(Entries from a dataset)
>>>>>

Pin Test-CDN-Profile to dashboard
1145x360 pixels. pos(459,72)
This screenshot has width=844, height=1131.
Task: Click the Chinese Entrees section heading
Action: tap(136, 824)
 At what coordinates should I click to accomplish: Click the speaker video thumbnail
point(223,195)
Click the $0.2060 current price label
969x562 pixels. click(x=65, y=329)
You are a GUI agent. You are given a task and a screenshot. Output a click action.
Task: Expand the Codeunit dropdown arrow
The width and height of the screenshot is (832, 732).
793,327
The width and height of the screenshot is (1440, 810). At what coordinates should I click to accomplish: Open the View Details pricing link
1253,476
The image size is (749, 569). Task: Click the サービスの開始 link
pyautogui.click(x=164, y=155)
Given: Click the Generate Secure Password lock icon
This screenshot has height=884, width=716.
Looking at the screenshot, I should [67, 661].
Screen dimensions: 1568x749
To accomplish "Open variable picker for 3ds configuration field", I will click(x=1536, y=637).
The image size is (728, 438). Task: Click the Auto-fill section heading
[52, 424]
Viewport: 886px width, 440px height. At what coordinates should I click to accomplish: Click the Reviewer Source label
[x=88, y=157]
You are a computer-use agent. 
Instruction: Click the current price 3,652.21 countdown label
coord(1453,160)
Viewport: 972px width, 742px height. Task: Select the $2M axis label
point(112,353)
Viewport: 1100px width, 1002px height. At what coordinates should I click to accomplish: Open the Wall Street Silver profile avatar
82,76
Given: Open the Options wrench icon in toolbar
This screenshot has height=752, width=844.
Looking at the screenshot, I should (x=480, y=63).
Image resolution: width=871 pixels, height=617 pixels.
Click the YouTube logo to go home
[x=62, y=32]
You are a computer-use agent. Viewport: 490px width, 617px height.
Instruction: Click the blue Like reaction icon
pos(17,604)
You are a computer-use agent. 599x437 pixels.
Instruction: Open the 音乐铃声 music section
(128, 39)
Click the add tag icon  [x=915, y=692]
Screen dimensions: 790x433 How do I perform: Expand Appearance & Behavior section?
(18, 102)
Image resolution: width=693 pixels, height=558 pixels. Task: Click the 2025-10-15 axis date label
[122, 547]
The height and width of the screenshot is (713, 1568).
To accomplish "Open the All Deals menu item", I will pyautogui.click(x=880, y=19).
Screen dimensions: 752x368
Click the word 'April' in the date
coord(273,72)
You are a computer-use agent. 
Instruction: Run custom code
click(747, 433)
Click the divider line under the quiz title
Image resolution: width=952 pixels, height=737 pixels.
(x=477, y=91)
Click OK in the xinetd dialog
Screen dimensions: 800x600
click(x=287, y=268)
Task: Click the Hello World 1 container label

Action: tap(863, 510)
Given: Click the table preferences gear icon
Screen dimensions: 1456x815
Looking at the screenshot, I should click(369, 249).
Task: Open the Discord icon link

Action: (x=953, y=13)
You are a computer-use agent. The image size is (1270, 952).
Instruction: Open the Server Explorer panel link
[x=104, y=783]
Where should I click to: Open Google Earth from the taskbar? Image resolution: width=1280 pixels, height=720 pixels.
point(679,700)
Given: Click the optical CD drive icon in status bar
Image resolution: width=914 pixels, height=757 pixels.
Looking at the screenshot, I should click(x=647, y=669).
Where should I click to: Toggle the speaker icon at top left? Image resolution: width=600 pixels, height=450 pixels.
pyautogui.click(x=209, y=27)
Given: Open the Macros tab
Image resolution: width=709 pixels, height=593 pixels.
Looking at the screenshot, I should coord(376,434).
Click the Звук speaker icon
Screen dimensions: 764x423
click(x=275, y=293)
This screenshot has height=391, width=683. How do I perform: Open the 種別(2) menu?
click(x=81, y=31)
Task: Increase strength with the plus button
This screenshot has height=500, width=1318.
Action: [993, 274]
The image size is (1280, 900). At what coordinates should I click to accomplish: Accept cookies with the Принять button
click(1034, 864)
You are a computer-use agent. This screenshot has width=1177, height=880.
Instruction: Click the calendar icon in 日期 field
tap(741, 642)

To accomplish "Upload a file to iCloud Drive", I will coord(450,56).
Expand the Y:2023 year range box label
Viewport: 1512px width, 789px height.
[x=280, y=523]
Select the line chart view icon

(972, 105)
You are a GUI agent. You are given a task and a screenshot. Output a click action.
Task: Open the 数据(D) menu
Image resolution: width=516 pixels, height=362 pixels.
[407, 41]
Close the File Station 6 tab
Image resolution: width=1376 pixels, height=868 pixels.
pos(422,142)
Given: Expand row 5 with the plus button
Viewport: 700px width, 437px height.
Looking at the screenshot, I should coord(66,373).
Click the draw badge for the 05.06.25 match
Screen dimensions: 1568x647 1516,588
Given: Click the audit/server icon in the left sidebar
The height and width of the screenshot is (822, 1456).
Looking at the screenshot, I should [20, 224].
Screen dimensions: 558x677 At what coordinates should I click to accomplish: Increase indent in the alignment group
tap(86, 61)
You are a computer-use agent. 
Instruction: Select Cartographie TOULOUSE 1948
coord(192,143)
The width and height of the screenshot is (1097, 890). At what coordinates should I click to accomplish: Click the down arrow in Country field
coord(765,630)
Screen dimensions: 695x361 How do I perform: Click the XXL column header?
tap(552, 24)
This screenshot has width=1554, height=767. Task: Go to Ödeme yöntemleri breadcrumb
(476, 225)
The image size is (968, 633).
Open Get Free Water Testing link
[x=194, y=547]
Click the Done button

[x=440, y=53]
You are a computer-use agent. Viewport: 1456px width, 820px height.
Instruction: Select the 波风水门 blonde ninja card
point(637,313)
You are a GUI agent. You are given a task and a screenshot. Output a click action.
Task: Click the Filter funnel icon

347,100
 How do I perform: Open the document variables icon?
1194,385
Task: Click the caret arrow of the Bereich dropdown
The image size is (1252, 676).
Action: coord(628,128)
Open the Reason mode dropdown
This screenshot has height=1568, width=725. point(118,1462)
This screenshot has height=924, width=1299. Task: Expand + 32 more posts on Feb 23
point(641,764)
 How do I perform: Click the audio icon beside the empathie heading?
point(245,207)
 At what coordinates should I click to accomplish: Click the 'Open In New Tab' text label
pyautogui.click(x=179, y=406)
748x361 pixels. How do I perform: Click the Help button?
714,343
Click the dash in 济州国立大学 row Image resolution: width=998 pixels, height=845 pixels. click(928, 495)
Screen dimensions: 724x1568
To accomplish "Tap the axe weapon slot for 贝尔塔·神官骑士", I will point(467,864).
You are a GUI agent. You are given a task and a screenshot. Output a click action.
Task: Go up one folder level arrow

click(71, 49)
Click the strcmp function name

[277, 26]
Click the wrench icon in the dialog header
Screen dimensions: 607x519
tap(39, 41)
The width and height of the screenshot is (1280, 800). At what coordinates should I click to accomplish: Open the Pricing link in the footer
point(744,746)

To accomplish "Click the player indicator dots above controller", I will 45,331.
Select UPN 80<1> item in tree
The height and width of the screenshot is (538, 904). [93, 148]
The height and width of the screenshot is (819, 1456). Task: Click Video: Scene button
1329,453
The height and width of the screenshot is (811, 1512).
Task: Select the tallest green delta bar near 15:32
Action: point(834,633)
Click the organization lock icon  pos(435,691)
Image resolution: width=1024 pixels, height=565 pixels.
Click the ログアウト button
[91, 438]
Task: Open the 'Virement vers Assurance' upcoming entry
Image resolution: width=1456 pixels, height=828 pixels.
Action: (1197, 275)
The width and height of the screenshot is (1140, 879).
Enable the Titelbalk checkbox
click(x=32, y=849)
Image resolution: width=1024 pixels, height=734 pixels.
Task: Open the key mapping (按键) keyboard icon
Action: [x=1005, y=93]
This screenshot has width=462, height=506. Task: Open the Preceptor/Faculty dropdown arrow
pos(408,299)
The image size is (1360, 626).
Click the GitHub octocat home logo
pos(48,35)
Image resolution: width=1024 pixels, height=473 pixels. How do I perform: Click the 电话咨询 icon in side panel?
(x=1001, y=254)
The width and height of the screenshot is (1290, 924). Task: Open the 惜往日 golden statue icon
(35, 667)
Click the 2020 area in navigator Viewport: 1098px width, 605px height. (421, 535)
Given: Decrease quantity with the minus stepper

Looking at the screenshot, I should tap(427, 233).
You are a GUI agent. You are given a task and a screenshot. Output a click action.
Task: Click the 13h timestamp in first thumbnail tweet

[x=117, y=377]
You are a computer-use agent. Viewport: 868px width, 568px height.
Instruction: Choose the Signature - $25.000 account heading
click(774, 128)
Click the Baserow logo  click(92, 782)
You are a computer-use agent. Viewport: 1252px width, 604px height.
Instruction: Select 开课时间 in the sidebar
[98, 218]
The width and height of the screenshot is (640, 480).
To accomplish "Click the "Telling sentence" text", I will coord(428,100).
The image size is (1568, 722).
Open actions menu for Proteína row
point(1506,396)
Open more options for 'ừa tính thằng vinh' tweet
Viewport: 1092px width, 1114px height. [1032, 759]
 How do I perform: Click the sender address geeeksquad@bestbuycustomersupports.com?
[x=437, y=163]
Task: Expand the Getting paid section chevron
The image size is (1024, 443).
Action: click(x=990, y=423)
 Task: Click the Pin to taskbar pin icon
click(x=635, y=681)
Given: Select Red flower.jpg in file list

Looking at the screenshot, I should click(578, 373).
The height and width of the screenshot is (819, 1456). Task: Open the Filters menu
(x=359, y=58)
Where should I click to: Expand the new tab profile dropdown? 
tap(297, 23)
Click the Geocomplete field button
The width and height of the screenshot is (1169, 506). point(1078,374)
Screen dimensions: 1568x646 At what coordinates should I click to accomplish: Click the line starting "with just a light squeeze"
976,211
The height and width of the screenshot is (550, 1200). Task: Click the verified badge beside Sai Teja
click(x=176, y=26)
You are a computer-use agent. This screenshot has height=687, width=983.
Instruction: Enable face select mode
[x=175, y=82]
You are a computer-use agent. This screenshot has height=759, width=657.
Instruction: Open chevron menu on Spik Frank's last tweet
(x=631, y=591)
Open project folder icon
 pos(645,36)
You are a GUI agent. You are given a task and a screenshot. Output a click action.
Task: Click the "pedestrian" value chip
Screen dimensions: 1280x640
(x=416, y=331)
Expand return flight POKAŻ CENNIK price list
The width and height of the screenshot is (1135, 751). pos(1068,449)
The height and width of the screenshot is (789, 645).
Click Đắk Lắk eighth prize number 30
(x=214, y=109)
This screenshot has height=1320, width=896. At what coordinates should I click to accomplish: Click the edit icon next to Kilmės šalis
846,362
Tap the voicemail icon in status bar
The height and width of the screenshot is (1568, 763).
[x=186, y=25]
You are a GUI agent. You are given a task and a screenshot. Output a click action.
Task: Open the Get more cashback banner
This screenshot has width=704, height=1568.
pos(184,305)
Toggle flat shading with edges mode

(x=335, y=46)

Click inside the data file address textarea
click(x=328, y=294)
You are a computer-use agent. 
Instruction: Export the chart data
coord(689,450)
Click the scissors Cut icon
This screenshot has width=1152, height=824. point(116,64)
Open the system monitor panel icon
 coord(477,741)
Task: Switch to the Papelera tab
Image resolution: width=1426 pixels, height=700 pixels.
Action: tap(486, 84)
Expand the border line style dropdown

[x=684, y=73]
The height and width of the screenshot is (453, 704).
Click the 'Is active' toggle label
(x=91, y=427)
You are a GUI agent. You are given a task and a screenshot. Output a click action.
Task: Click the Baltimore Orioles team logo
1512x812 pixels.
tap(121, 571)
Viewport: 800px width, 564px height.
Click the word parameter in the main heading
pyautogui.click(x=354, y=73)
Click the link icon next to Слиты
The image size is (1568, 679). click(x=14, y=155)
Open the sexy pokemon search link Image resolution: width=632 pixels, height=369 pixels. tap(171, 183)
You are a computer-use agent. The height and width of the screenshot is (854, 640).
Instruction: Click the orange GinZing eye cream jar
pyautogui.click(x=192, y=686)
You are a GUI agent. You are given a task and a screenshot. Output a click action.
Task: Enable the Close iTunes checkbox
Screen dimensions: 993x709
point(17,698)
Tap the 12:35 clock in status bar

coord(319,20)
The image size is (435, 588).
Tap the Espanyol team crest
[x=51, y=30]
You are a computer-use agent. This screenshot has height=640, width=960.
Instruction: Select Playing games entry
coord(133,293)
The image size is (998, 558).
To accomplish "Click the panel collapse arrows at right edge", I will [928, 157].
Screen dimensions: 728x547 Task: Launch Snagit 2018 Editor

<<<<<

Problem description: Echo the lines from the one containing "Given: Click the optical" through the one containing "coord(765,630)", including both.

Task answer:
Given: Click the optical CD drive icon in status bar
Image resolution: width=914 pixels, height=757 pixels.
Looking at the screenshot, I should click(x=647, y=669).
Where should I click to: Toggle the speaker icon at top left? Image resolution: width=600 pixels, height=450 pixels.
pyautogui.click(x=209, y=27)
Given: Open the Macros tab
Image resolution: width=709 pixels, height=593 pixels.
Looking at the screenshot, I should coord(376,434).
Click the Звук speaker icon
Screen dimensions: 764x423
click(x=275, y=293)
This screenshot has height=391, width=683. How do I perform: Open the 種別(2) menu?
click(x=81, y=31)
Task: Increase strength with the plus button
This screenshot has height=500, width=1318.
Action: [993, 274]
The image size is (1280, 900). At what coordinates should I click to accomplish: Accept cookies with the Принять button
click(1034, 864)
You are a computer-use agent. This screenshot has width=1177, height=880.
Instruction: Click the calendar icon in 日期 field
tap(741, 642)

To accomplish "Upload a file to iCloud Drive", I will coord(450,56).
Expand the Y:2023 year range box label
Viewport: 1512px width, 789px height.
[x=280, y=523]
Select the line chart view icon

(972, 105)
You are a GUI agent. You are given a task and a screenshot. Output a click action.
Task: Open the 数据(D) menu
Image resolution: width=516 pixels, height=362 pixels.
[407, 41]
Close the File Station 6 tab
Image resolution: width=1376 pixels, height=868 pixels.
pos(422,142)
Given: Expand row 5 with the plus button
Viewport: 700px width, 437px height.
Looking at the screenshot, I should coord(66,373).
Click the draw badge for the 05.06.25 match
Screen dimensions: 1568x647 1516,588
Given: Click the audit/server icon in the left sidebar
The height and width of the screenshot is (822, 1456).
Looking at the screenshot, I should [20, 224].
Screen dimensions: 558x677 At what coordinates should I click to accomplish: Increase indent in the alignment group
tap(86, 61)
You are a computer-use agent. 
Instruction: Select Cartographie TOULOUSE 1948
coord(192,143)
The width and height of the screenshot is (1097, 890). At what coordinates should I click to accomplish: Click the down arrow in Country field
coord(765,630)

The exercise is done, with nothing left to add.